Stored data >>

-- Opening Marker --

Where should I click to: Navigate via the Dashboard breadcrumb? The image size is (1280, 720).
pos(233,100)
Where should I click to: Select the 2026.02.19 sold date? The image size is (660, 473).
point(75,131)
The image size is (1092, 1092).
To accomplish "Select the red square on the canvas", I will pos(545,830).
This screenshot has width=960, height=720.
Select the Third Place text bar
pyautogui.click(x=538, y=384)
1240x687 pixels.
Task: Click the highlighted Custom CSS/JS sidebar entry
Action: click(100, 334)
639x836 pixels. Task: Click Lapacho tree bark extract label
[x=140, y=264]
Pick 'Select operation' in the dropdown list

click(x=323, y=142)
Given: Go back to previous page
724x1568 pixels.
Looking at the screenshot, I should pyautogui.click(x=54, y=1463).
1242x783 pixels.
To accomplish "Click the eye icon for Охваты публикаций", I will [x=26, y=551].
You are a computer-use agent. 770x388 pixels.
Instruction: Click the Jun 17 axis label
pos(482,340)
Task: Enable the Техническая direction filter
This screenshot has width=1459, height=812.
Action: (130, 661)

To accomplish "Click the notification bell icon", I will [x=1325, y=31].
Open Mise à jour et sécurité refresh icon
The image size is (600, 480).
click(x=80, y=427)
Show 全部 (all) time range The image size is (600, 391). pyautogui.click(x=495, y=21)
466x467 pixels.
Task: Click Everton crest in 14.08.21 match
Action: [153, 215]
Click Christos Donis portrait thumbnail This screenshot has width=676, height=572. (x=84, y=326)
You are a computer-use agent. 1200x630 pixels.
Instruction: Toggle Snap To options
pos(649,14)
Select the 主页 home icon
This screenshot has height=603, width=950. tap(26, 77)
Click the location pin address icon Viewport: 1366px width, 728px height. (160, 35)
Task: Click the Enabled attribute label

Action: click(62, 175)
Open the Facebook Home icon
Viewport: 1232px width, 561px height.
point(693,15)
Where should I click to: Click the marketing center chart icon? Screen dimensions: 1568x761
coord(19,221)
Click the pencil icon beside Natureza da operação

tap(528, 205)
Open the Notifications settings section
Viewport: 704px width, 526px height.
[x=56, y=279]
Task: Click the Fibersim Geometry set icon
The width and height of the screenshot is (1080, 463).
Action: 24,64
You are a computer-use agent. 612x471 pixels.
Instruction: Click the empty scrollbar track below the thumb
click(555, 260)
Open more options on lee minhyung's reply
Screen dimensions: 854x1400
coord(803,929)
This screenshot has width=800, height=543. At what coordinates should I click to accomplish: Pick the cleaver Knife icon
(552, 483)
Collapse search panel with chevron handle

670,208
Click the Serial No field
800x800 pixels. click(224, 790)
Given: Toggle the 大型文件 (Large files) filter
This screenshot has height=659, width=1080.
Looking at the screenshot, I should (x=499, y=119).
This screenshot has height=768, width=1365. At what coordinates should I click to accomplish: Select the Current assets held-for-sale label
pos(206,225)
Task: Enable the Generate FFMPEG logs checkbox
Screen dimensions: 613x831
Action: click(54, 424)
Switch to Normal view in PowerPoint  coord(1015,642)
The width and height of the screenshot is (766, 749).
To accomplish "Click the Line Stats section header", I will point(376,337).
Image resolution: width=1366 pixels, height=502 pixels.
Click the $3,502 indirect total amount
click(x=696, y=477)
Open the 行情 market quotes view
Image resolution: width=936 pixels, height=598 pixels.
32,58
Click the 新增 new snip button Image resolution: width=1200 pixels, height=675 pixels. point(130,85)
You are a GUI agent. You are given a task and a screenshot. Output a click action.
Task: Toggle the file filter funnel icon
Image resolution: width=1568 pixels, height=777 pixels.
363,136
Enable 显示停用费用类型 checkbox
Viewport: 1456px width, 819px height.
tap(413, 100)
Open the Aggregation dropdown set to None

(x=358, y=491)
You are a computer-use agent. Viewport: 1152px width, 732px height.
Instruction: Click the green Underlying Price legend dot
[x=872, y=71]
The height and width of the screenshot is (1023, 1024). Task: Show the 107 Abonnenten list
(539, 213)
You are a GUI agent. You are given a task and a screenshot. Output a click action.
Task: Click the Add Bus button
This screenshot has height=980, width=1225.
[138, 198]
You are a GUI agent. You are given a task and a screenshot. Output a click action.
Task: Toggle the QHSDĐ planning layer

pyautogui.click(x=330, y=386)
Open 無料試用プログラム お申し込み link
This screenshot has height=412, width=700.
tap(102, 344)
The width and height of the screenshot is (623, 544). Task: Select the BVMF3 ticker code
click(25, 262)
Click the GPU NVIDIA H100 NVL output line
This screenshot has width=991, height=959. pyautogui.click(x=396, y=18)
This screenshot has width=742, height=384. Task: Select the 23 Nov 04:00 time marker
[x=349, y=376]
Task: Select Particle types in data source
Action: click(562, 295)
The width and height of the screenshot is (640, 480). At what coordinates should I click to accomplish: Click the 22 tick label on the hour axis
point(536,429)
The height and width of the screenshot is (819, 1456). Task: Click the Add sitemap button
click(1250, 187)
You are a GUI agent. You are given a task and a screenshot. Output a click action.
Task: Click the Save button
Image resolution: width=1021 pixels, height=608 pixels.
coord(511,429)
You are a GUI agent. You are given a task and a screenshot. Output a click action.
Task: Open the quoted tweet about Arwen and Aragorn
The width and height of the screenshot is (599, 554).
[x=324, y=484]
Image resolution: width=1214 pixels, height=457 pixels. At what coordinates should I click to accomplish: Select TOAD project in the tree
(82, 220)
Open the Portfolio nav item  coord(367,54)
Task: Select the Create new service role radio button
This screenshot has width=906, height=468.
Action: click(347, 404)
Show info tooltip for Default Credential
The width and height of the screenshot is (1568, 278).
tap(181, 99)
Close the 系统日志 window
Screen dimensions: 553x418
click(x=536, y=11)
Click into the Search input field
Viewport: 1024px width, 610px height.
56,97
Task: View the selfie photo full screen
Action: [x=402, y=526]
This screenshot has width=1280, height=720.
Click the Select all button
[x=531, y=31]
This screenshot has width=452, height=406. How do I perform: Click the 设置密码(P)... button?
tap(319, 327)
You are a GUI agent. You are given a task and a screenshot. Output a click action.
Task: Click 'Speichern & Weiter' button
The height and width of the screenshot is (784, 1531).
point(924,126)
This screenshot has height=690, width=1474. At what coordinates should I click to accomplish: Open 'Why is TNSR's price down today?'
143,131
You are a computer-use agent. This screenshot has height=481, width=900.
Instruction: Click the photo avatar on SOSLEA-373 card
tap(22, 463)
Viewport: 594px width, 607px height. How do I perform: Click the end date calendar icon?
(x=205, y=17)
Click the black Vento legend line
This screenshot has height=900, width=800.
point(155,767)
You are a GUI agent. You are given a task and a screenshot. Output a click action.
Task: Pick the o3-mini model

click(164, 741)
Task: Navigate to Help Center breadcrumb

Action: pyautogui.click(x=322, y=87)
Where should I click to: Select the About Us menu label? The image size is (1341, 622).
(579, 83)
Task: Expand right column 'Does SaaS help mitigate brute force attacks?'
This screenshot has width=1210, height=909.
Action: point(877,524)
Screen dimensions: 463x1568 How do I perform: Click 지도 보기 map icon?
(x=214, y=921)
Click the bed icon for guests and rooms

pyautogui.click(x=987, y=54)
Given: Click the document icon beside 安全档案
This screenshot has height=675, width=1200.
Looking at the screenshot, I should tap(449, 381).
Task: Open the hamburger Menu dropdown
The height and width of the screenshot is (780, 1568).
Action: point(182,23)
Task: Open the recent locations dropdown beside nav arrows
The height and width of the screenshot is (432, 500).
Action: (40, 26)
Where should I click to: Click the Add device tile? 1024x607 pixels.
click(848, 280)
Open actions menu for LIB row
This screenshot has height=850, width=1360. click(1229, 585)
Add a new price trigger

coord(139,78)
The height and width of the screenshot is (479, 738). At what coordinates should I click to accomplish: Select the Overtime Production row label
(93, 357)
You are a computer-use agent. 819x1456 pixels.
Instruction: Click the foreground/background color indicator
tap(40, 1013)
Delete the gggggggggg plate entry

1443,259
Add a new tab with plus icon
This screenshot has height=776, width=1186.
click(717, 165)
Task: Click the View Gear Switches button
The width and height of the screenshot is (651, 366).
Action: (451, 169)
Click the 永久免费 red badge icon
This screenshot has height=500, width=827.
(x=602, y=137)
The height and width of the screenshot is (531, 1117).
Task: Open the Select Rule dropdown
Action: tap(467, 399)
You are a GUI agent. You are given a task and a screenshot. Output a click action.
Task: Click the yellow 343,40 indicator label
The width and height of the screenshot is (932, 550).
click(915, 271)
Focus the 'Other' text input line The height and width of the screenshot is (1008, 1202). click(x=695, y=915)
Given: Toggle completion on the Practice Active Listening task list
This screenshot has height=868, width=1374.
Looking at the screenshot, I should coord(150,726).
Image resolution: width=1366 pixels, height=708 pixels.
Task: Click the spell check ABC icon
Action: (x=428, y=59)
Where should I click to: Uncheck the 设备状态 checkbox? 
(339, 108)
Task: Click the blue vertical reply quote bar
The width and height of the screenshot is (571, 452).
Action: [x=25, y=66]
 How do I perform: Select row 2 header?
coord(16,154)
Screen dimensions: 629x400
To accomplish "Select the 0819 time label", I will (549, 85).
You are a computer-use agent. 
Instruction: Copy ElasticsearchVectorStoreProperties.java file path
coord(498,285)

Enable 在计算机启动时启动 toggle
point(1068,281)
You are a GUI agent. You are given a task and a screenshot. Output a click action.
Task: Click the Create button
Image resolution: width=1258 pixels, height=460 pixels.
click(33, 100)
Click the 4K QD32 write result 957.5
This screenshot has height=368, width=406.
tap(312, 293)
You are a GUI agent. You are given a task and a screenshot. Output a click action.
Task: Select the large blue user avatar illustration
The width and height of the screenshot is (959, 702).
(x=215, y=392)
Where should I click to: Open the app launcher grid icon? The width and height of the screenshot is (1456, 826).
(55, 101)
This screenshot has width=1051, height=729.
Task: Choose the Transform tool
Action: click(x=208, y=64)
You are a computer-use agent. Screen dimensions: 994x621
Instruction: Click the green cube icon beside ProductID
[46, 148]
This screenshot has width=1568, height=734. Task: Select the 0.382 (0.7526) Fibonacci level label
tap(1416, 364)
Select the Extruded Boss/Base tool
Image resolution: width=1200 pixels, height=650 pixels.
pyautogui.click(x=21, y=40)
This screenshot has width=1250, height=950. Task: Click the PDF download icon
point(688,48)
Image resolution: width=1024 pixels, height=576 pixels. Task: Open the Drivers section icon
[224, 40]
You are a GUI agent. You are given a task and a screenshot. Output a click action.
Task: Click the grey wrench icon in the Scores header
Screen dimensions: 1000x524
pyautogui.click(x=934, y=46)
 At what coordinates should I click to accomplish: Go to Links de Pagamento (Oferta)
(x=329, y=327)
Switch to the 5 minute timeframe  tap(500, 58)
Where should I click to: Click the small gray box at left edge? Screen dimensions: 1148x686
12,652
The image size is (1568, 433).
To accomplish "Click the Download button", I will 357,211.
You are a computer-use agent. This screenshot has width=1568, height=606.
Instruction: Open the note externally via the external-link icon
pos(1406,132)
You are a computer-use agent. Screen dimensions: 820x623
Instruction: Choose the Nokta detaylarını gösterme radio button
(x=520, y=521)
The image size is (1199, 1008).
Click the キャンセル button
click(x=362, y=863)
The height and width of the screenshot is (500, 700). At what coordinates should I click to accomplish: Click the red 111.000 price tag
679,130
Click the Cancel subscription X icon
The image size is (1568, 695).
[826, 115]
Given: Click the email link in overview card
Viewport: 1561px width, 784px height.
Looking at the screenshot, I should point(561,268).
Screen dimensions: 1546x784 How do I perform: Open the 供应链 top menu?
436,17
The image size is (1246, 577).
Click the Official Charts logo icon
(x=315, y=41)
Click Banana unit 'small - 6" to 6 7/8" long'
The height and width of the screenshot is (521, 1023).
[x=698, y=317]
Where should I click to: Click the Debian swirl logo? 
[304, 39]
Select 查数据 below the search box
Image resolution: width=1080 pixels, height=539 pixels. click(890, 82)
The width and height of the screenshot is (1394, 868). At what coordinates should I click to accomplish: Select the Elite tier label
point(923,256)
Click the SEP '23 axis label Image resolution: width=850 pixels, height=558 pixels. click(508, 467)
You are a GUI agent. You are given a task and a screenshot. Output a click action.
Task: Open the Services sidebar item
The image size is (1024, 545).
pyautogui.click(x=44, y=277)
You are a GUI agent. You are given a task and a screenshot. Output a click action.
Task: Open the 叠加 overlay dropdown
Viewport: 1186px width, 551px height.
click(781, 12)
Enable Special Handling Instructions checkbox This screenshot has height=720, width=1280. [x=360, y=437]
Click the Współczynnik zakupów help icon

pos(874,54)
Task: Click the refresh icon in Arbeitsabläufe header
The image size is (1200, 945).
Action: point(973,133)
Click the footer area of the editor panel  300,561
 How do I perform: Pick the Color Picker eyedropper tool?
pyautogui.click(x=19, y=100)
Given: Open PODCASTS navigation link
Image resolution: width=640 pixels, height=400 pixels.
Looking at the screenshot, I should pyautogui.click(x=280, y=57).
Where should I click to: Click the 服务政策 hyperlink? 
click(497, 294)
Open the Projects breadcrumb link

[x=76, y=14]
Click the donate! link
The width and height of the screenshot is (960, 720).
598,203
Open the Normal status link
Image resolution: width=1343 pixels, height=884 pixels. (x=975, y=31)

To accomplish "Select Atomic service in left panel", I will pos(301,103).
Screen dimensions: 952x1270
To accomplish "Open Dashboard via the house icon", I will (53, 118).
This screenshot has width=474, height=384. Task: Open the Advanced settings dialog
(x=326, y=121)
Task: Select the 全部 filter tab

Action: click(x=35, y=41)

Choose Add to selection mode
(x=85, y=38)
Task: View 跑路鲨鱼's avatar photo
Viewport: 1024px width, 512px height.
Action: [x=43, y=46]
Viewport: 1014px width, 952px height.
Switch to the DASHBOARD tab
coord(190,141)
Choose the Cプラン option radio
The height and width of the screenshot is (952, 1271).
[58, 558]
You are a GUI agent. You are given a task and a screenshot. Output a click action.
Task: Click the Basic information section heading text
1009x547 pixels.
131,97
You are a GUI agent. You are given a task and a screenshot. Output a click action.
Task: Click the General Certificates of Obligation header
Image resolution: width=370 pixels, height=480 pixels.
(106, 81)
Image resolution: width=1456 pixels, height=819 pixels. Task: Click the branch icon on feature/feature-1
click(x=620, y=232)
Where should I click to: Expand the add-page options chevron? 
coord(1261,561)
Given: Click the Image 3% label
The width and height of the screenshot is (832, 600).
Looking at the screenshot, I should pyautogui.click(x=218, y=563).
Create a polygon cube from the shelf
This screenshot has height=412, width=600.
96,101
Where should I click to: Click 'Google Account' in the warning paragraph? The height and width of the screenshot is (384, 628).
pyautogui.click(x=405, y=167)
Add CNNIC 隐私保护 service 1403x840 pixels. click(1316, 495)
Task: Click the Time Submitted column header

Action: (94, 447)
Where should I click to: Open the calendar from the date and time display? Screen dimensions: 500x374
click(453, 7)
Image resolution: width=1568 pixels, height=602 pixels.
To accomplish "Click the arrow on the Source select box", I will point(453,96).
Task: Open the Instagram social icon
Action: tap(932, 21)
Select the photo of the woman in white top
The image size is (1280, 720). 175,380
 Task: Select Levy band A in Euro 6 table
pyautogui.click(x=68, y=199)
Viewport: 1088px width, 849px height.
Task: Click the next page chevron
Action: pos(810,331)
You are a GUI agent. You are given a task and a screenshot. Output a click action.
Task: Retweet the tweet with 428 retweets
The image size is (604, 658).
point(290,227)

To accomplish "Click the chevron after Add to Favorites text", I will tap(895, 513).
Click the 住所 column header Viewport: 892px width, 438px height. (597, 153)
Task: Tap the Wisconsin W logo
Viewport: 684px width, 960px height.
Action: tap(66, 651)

-- Closing Marker --

Task goal >>
For every line of the records that has the word "tweet" in it, make a copy.

Output >>
Task: Open the quoted tweet about Arwen and Aragorn
Task: Retweet the tweet with 428 retweets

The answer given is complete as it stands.